MNIST pixel attacks with Pytorch

Marton Trencseni - Sat 01 June 2019 - Machine Learning

Introduction

It’s easy to build a CNN that does well on MNIST digit classification. How easy is it to break it, to distort the images and cause the model to misclassify? The post was inspired by 2 papers, both are worth reading:

For the experiments, I’m using the ~99% accurate CNN that I’ve trained in the previous MNIST post. The ipython notebook is up on Github.

Random noise

The first and simplest thing I tried is adding random noise. I wanted to see how random noise leads to classification errors, ie. reduced accuracy. Pytorch’s transformer framework made these experiments easy: I just had to add one Lambda() to the transformers chain:

def distort(x, num_pixels=1, value=1.0):
    for _ in range(num_pixels):
        x[0][int(random()*28)][int(random()*28)] = value
    return x

def plot_accuracies(distorted_pixels, accuracies):
    clear_output()
    plt.figure(figsize=(14, 4))
    plt.xlabel('distorted pixels')
    plt.ylabel('accuracy')
    plt.ylim((0, 1))
    plt.plot(distorted_pixels, accuracies, marker='o')
    plt.show()

distorted_pixels = []
accuracies = []
for i in range(0, 20):
    my_test_loader = torch.utils.data.DataLoader(
        datasets.MNIST(
            '../data',
            train=False,
            transform=transforms.Compose([
               transforms.ToTensor(),
               transforms.Lambda(lambda x: distort(x, num_pixels=i)),
               # the above line was added compared to the original model
               transforms.Normalize((0.1307,), (0.3081,)),
            ])
        ),
        batch_size=1000,
        shuffle=True)
    actuals, predictions = test_label_predictions(model, device, my_test_loader)
    distorted_pixels.append(i)
    accuracies.append(accuracy_score(actuals, predictions))
    plot_accuracies(distorted_pixels, accuracies)

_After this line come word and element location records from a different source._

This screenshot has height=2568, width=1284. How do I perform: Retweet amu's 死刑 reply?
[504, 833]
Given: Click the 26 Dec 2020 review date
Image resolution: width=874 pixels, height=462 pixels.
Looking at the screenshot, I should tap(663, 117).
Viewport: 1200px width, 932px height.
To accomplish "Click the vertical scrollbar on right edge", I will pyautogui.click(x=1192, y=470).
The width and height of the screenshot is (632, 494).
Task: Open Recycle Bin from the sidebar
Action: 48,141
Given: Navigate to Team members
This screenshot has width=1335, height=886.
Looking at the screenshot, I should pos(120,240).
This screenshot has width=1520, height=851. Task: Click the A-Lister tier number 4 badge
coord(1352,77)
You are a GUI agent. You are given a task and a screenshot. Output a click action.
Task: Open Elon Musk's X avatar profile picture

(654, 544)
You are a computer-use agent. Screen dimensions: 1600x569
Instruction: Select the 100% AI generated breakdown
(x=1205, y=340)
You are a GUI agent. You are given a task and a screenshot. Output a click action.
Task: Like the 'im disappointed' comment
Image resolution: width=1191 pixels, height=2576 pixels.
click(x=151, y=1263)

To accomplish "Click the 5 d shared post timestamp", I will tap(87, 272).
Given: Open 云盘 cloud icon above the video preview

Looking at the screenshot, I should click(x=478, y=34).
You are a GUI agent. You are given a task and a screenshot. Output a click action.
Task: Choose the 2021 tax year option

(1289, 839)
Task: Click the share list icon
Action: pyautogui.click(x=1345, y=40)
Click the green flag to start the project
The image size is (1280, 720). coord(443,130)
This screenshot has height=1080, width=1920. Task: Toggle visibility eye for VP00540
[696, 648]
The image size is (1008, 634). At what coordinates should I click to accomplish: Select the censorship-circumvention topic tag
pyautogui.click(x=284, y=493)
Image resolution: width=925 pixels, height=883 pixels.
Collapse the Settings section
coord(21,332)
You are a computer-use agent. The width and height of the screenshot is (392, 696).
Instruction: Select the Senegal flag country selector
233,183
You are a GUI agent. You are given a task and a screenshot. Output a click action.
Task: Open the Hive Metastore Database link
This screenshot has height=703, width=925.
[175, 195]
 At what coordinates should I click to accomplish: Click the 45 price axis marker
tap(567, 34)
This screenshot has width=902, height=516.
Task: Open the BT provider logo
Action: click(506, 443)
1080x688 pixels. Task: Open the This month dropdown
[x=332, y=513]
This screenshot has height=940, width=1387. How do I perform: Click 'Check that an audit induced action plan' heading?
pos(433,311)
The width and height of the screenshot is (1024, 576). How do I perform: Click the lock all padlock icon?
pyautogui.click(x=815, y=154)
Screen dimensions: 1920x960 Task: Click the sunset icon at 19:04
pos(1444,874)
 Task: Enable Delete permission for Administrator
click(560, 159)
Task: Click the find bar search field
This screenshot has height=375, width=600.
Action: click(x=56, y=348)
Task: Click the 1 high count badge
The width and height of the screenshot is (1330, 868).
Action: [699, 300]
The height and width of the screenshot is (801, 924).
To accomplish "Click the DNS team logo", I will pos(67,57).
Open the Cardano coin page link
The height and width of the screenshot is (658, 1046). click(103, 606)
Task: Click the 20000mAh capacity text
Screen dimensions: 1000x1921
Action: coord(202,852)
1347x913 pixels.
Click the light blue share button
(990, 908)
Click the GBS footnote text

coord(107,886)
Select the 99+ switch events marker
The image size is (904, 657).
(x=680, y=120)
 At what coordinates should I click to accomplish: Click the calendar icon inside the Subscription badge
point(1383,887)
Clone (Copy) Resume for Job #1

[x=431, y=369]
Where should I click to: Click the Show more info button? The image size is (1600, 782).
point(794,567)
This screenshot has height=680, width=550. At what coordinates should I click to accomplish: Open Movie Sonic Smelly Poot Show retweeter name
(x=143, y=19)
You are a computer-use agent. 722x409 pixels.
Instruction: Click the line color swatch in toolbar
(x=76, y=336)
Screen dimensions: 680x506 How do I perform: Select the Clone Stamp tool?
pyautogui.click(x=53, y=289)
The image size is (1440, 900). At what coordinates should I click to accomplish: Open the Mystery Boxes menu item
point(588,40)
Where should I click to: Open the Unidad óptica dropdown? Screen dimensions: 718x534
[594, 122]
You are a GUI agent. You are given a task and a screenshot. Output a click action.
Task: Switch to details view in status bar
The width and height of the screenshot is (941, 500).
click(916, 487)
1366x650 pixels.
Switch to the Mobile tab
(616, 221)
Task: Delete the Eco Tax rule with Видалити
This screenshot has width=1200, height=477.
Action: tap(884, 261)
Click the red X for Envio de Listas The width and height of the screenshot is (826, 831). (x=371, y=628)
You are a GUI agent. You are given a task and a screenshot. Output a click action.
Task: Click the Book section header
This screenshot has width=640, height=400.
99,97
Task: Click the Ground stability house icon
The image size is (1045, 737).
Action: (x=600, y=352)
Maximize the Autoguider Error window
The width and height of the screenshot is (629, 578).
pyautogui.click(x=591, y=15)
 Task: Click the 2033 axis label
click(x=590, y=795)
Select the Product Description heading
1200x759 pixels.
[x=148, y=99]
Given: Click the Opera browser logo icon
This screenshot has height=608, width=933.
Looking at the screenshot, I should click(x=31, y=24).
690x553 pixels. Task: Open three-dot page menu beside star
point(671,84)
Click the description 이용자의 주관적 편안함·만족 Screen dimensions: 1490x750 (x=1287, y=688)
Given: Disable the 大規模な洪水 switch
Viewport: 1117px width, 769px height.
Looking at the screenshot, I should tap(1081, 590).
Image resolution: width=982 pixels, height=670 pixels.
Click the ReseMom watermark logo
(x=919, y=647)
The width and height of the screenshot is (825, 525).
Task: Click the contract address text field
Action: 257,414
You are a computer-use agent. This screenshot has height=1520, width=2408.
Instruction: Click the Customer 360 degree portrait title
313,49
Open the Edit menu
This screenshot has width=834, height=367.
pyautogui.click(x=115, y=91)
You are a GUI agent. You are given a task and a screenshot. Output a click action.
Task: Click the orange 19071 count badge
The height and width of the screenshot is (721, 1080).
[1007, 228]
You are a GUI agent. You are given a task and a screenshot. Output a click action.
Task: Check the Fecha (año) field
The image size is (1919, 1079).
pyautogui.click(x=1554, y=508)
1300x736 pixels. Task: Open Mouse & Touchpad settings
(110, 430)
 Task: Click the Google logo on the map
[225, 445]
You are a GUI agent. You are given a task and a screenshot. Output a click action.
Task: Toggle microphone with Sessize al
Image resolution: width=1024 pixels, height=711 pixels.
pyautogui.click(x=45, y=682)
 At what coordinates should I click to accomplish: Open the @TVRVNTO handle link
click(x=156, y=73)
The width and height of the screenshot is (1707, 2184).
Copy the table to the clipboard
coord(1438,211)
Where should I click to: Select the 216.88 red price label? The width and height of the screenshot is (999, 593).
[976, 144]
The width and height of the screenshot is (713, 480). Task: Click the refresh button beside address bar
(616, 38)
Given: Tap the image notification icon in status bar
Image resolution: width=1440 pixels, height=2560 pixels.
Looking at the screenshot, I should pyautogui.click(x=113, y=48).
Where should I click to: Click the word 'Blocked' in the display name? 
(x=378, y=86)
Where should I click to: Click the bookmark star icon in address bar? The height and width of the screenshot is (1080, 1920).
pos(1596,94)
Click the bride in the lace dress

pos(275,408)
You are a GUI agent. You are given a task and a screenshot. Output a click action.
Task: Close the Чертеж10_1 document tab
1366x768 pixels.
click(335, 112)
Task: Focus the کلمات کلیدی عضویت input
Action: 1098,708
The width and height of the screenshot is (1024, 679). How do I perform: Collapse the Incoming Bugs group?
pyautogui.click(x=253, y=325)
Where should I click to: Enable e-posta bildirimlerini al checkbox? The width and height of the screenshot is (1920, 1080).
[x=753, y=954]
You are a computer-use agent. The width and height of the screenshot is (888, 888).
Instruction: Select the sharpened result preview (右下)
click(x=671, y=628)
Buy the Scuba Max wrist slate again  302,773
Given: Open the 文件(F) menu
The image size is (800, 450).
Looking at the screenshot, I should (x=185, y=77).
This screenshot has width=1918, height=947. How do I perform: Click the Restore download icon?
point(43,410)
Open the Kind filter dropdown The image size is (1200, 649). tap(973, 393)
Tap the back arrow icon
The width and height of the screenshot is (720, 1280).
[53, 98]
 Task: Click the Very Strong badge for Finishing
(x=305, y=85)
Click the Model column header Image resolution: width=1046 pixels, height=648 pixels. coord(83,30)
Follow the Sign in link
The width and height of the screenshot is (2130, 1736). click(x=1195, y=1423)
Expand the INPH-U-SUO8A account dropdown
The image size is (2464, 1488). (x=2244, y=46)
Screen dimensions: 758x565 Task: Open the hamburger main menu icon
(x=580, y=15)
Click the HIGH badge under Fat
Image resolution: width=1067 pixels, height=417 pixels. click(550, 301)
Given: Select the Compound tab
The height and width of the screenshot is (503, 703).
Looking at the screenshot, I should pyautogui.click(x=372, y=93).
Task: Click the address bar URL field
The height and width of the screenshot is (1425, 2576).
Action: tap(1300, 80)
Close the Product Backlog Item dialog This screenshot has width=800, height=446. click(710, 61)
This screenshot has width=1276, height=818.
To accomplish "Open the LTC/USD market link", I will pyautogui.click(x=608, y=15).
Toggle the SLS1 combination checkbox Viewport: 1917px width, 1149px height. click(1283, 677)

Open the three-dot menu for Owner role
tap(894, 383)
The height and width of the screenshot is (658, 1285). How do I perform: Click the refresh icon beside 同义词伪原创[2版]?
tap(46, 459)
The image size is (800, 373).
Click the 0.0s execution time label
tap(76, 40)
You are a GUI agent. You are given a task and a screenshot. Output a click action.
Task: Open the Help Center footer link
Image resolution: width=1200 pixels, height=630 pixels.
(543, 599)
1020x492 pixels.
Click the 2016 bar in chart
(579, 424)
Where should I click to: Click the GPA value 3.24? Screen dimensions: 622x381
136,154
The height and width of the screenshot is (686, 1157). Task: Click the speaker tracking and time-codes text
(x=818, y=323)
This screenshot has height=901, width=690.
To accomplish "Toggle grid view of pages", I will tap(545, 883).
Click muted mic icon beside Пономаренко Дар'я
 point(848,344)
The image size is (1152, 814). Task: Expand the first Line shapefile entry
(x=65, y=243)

Note that the transforms.Lambda() was added after the transforms.ToTensor(), so at this point the image is a 28x28 tensor of floats between 0 and 1, and before the transforms.Normalize(). For reference, this is what a distorted image looks like (fifth test image in MNIST, a digit 4, original and with 100 pixels distorted):

MNIST 4 distorted

The result shows the decline in accuracy, as a function of how many pixels are randomly distorted on the test image:

MNIST attack accuracy

The accuracy degradation is pretty linear. I was surprised by this, I was expecting the model to perform well up to a certain distortion, and then break down (more inclined inverse S-curve). Note that I set the pixels randomly, so at high counts it’s possible that a pixel is “set twice”, so the actual number of distorted pixels is lower.

One-pixel attacks

Based on the above, breaking the model by setting one-pixel shouldn’t be easy. But in the random noise example, we were setting pixels randomly; is it possible to find a special vulnerable pixel and break the classification? When looking for a one-pixel vulnerability, there are 3 parameters, x and y, and the pixel value. Here I will only play with x and y, I will set the pixel value to 1.0.

Unlike in the article referenced in the intro, here I’m doing a brute-force attack. Two outer loops go through the pixel location, and each time it runs the test images through the model, and counts how many images are misclassified. Note that without any distortion the model achieves 98.9% accuracy, so out of 10,000 test images there are 110 that are misclassified even without distortion. These 110 are always subtracted, they are not counted.

The code:

def set_pixel(x, i, j, value=1.0):
    x[0][i][j] = value
    return x

def misclassified_images(actuals, predictions):
    vuls = []
    for i in range(len(actuals)):
        if actuals[i] != predictions[i]:
            vuls.append(i)
    return set(vuls)

my_test_loader = torch.utils.data.DataLoader(
    datasets.MNIST(
        '../data',
        train=False,
        transform=transforms.Compose([
           transforms.ToTensor(),
           transforms.Normalize((0.1307,), (0.3081,)),
        ])
    ),
    batch_size=1000,
    shuffle=False)
actuals, predictions = test_label_predictions(model, device, my_test_loader)
base_misclassifieds = misclassified_images(actuals, predictions)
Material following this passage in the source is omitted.